Task input |
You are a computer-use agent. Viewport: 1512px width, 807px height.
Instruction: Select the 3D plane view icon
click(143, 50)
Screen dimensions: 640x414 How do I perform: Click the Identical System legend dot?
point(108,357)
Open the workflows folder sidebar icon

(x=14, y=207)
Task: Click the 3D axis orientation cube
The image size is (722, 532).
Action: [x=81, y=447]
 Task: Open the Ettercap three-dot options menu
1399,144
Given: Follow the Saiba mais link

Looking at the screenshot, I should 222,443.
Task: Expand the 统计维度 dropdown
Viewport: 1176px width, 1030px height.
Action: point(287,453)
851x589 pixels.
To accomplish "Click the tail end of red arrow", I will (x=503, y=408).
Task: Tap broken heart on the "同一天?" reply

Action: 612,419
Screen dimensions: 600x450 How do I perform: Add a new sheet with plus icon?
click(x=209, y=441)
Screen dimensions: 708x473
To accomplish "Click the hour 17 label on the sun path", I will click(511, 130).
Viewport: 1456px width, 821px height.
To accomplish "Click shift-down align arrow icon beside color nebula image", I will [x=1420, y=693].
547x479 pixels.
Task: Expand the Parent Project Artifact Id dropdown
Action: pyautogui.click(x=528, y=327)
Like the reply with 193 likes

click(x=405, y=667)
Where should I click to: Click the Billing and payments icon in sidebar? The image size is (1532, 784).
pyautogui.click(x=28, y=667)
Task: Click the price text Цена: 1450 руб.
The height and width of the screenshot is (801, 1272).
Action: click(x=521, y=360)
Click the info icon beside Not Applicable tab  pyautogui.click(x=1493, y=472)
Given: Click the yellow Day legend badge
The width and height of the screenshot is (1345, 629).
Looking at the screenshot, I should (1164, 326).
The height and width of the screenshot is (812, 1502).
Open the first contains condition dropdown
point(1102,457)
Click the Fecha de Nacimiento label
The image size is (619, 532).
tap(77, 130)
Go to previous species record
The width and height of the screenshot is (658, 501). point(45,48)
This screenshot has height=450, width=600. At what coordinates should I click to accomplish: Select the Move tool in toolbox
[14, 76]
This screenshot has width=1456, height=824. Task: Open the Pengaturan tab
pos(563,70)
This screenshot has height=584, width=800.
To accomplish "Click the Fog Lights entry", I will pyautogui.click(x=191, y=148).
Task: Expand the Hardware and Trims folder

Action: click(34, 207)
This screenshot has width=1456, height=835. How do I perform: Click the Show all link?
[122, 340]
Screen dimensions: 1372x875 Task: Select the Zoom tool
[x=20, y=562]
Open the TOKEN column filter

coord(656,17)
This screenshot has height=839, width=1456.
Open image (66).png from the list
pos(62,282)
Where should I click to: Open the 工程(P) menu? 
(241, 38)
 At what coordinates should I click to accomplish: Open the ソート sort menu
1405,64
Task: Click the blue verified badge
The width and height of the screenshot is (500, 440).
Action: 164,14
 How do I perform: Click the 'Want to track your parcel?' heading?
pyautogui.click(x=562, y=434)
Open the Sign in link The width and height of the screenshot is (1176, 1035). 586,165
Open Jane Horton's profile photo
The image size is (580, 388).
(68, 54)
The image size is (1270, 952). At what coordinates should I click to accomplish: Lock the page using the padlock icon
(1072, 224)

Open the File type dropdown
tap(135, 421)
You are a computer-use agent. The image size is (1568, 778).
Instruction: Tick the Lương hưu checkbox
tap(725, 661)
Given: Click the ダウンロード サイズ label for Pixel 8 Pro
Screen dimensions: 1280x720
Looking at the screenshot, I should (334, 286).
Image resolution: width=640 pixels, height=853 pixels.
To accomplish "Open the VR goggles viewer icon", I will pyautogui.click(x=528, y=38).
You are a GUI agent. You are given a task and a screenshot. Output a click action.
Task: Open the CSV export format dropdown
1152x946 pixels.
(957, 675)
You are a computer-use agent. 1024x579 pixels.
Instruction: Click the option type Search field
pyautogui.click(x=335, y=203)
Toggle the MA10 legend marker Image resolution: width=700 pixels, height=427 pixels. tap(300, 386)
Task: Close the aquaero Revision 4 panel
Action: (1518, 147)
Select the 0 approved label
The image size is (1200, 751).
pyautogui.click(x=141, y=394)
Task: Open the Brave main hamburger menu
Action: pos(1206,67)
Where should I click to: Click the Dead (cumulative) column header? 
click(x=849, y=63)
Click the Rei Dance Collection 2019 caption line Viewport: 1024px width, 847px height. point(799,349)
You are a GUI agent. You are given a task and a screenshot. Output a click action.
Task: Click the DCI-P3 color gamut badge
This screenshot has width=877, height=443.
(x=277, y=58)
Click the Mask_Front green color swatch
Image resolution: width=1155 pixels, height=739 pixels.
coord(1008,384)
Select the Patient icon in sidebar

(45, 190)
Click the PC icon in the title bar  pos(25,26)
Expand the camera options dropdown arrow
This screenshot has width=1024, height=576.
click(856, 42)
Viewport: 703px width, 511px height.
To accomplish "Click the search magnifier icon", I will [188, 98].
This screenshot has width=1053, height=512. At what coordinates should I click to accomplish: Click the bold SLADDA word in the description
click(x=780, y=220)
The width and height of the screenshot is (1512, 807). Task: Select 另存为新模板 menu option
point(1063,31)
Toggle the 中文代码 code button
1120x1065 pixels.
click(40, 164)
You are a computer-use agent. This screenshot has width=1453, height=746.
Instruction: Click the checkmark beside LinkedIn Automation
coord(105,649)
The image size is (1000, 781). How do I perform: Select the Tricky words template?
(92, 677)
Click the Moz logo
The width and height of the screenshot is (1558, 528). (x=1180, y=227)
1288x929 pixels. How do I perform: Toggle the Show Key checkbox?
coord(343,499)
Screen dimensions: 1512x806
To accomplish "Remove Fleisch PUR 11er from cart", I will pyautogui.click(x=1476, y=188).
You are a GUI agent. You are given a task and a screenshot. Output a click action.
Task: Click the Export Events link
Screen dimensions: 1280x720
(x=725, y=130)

Exercise requirements | Print the stretch of lines above from the line containing "Task: Click the 3D axis orientation cube" through the line containing "coord(656,17)", keeping each line exactly as it appears.

Solution to this problem |
Task: Click the 3D axis orientation cube
The image size is (722, 532).
Action: [x=81, y=447]
 Task: Open the Ettercap three-dot options menu
1399,144
Given: Follow the Saiba mais link

Looking at the screenshot, I should 222,443.
Task: Expand the 统计维度 dropdown
Viewport: 1176px width, 1030px height.
Action: point(287,453)
851x589 pixels.
To accomplish "Click the tail end of red arrow", I will (x=503, y=408).
Task: Tap broken heart on the "同一天?" reply

Action: 612,419
Screen dimensions: 600x450 How do I perform: Add a new sheet with plus icon?
click(x=209, y=441)
Screen dimensions: 708x473
To accomplish "Click the hour 17 label on the sun path", I will click(511, 130).
Viewport: 1456px width, 821px height.
To accomplish "Click shift-down align arrow icon beside color nebula image", I will [x=1420, y=693].
547x479 pixels.
Task: Expand the Parent Project Artifact Id dropdown
Action: pyautogui.click(x=528, y=327)
Like the reply with 193 likes

click(x=405, y=667)
Where should I click to: Click the Billing and payments icon in sidebar? The image size is (1532, 784).
pyautogui.click(x=28, y=667)
Task: Click the price text Цена: 1450 руб.
The height and width of the screenshot is (801, 1272).
Action: click(x=521, y=360)
Click the info icon beside Not Applicable tab  pyautogui.click(x=1493, y=472)
Given: Click the yellow Day legend badge
The width and height of the screenshot is (1345, 629).
Looking at the screenshot, I should (1164, 326).
The height and width of the screenshot is (812, 1502).
Open the first contains condition dropdown
point(1102,457)
Click the Fecha de Nacimiento label
The image size is (619, 532).
tap(77, 130)
Go to previous species record
The width and height of the screenshot is (658, 501). point(45,48)
This screenshot has height=450, width=600. At what coordinates should I click to accomplish: Select the Move tool in toolbox
[14, 76]
This screenshot has width=1456, height=824. Task: Open the Pengaturan tab
pos(563,70)
This screenshot has height=584, width=800.
To accomplish "Click the Fog Lights entry", I will pyautogui.click(x=191, y=148).
Task: Expand the Hardware and Trims folder

Action: click(34, 207)
This screenshot has width=1456, height=835. How do I perform: Click the Show all link?
[122, 340]
Screen dimensions: 1372x875 Task: Select the Zoom tool
[x=20, y=562]
Open the TOKEN column filter

coord(656,17)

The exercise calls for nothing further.